▶ _Dataset_
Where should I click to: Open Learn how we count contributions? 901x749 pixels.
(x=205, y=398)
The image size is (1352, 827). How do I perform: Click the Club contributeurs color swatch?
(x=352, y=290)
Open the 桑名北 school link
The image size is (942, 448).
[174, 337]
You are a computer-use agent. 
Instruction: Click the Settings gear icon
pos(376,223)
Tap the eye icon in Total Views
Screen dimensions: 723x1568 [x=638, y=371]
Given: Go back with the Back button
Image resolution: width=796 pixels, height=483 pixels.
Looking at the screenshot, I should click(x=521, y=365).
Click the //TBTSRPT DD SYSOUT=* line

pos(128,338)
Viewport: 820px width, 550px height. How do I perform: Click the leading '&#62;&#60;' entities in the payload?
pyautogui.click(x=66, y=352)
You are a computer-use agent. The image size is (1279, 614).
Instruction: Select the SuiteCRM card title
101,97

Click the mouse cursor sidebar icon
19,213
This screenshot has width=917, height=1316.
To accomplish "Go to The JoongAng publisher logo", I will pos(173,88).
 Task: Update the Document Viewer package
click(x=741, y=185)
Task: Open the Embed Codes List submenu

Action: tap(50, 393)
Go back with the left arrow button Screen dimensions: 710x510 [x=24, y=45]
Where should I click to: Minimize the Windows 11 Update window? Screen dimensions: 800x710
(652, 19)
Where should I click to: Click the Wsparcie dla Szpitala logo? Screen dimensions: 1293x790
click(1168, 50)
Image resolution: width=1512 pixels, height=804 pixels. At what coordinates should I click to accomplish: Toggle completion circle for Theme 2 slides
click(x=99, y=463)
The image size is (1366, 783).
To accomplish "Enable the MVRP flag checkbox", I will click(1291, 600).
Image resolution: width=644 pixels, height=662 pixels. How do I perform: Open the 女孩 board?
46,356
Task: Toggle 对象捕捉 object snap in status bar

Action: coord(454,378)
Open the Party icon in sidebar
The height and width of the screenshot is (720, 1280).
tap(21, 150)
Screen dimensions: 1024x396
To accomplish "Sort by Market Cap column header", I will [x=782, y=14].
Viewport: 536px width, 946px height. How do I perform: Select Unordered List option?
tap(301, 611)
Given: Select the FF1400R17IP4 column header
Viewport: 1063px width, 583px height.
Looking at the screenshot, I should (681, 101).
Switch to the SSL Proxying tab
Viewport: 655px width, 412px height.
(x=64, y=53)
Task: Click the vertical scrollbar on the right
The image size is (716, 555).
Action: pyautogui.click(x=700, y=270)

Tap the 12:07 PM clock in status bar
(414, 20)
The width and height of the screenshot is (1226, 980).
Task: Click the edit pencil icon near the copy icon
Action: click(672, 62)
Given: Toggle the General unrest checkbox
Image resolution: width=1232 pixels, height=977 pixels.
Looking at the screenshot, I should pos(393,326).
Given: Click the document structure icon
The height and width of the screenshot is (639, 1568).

▶ _Exercise aim_
Write out every entry once more, precisely as it stands.

▶ _Task output_
Where should I click to: Open Learn how we count contributions? 901x749 pixels.
(x=205, y=398)
The image size is (1352, 827). How do I perform: Click the Club contributeurs color swatch?
(x=352, y=290)
Open the 桑名北 school link
The image size is (942, 448).
[174, 337]
You are a computer-use agent. 
Instruction: Click the Settings gear icon
pos(376,223)
Tap the eye icon in Total Views
Screen dimensions: 723x1568 [x=638, y=371]
Given: Go back with the Back button
Image resolution: width=796 pixels, height=483 pixels.
Looking at the screenshot, I should click(x=521, y=365).
Click the //TBTSRPT DD SYSOUT=* line

pos(128,338)
Viewport: 820px width, 550px height. How do I perform: Click the leading '&#62;&#60;' entities in the payload?
pyautogui.click(x=66, y=352)
You are a computer-use agent. The image size is (1279, 614).
Instruction: Select the SuiteCRM card title
101,97

Click the mouse cursor sidebar icon
19,213
This screenshot has width=917, height=1316.
To accomplish "Go to The JoongAng publisher logo", I will pos(173,88).
 Task: Update the Document Viewer package
click(x=741, y=185)
Task: Open the Embed Codes List submenu

Action: tap(50, 393)
Go back with the left arrow button Screen dimensions: 710x510 [x=24, y=45]
Where should I click to: Minimize the Windows 11 Update window? Screen dimensions: 800x710
(652, 19)
Where should I click to: Click the Wsparcie dla Szpitala logo? Screen dimensions: 1293x790
click(1168, 50)
Image resolution: width=1512 pixels, height=804 pixels. At what coordinates should I click to accomplish: Toggle completion circle for Theme 2 slides
click(x=99, y=463)
The image size is (1366, 783).
To accomplish "Enable the MVRP flag checkbox", I will click(1291, 600).
Image resolution: width=644 pixels, height=662 pixels. How do I perform: Open the 女孩 board?
46,356
Task: Toggle 对象捕捉 object snap in status bar

Action: coord(454,378)
Open the Party icon in sidebar
The height and width of the screenshot is (720, 1280).
tap(21, 150)
Screen dimensions: 1024x396
To accomplish "Sort by Market Cap column header", I will [x=782, y=14].
Viewport: 536px width, 946px height. How do I perform: Select Unordered List option?
tap(301, 611)
Given: Select the FF1400R17IP4 column header
Viewport: 1063px width, 583px height.
Looking at the screenshot, I should (681, 101).
Switch to the SSL Proxying tab
Viewport: 655px width, 412px height.
(x=64, y=53)
Task: Click the vertical scrollbar on the right
The image size is (716, 555).
Action: pyautogui.click(x=700, y=270)

Tap the 12:07 PM clock in status bar
(414, 20)
The width and height of the screenshot is (1226, 980).
Task: Click the edit pencil icon near the copy icon
Action: click(672, 62)
Given: Toggle the General unrest checkbox
Image resolution: width=1232 pixels, height=977 pixels.
Looking at the screenshot, I should pos(393,326).
Given: Click the document structure icon
The height and width of the screenshot is (639, 1568).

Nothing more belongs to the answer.